**Your tasks:**
**1)** Decide whether each statement agrees with the Snickers bar solution. Answer yes or no, and quote the words from the text that settle it.
(a) The older fun-size bar measures 2 inches by 1/2 inch by 1 inch.
(b) The decrease is to be expressed as a percentage of the new bar's volume.
(c) A rectangular prism's volume is found by multiplying its length, width, and height.
**2)** Print the Snickers bar solution from "Volume of older Snickers = Length" up to and including "by 1/2 inch.".

Answer

**step1** Understanding the Problem

We need to find the percentage decrease in the volume of a fun-size Snickers bar. To do this, we will first calculate the volume of the old Snickers bar and the volume of the new Snickers bar. Then, we will find the difference in their volumes, which is the decrease. Finally, we will express this decrease as a percentage of the original (old) volume.

**step2** Calculating the Volume of the Older Snickers Bar

The dimensions of the older fun-size Snickers bar are given as 2 inches by 1/2 inch by 1 inch.
To find the volume of a rectangular prism, we multiply its length, width, and height.
Volume of older Snickers = Length × Width × Height
Volume of older Snickers = $$2 \text{ inches} \times \frac{1}{2} \text{ inch} \times 1 \text{ inch}$$
Volume of older Snickers = $$\frac{2 \times 1 \times 1}{2} \text{ cubic inches}$$
Volume of older Snickers = $$\frac{2}{2} \text{ cubic inches}$$
Volume of older Snickers = $$1 \text{ cubic inch}$$

**step3** Calculating the Volume of the Newer Snickers Bar

The dimensions of the newer fun-size Snickers bar are given as 1 1/2 inches by 1/4 inch by 1/2 inch.

**Provided material:**
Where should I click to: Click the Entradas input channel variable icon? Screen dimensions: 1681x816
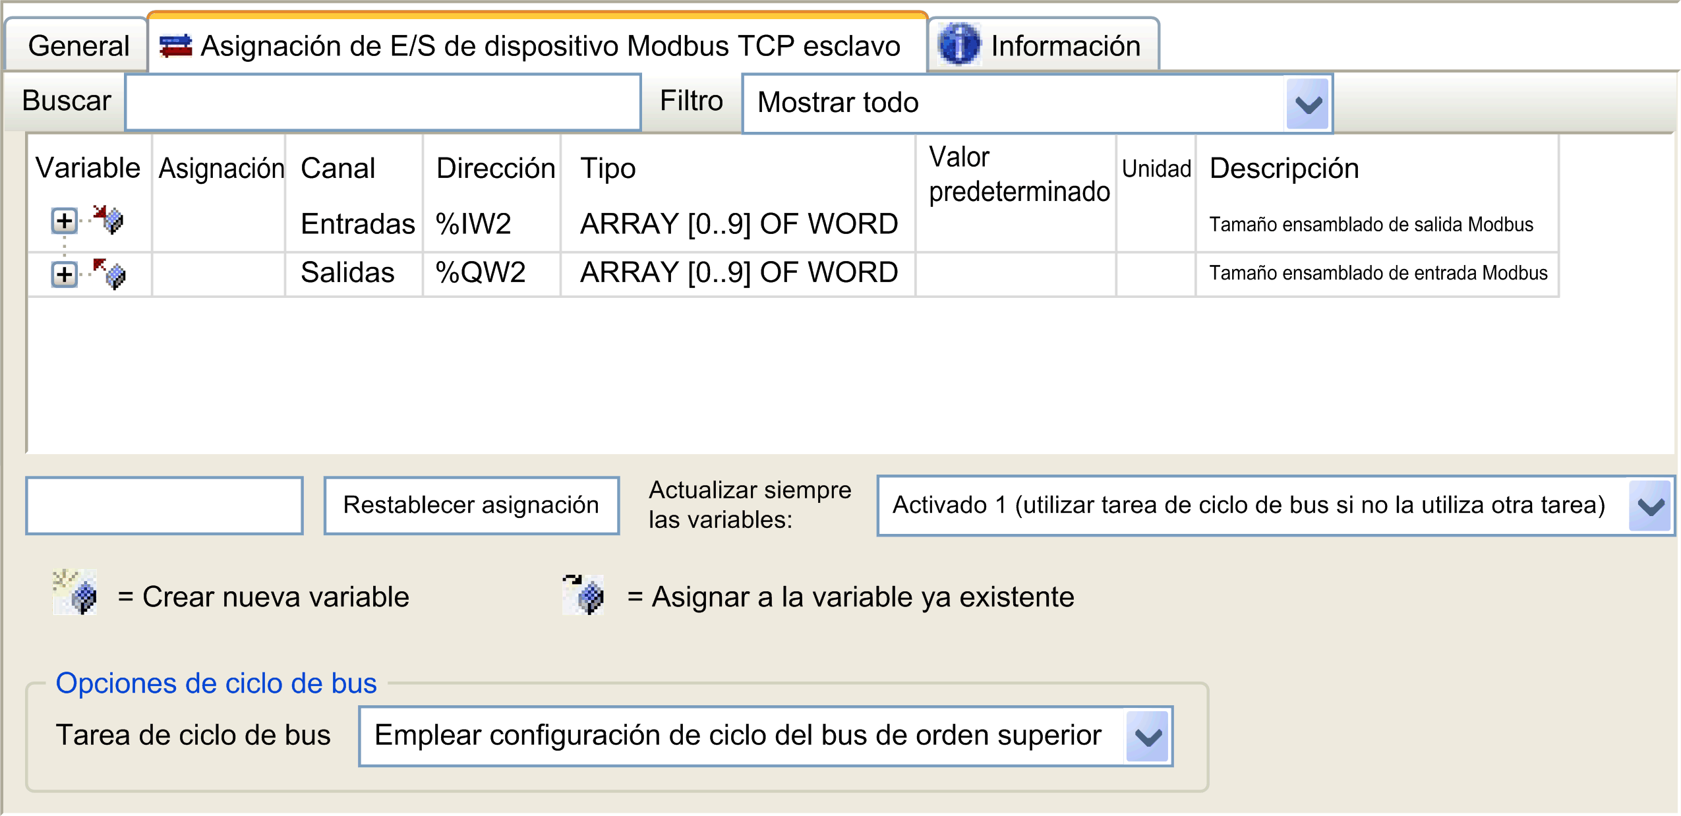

**Responses in order:**
**1)**
(a) Yes: "The dimensions of the older fun-size Snickers bar are given as 2 inches by 1/2 inch by 1 inch."
(b) No: "Finally, we will express this decrease as a percentage of the original (old) volume."
(c) Yes: "To find the volume of a rectangular prism, we multiply its length, width, and height."

**2)**
Volume of older Snickers = Length × Width × Height
Volume of older Snickers = $$2 \text{ inches} \times \frac{1}{2} \text{ inch} \times 1 \text{ inch}$$
Volume of older Snickers = $$\frac{2 \times 1 \times 1}{2} \text{ cubic inches}$$
Volume of older Snickers = $$\frac{2}{2} \text{ cubic inches}$$
Volume of older Snickers = $$1 \text{ cubic inch}$$

**step3** Calculating the Volume of the Newer Snickers Bar

The dimensions of the newer fun-size Snickers bar are given as 1 1/2 inches by 1/4 inch by 1/2 inch.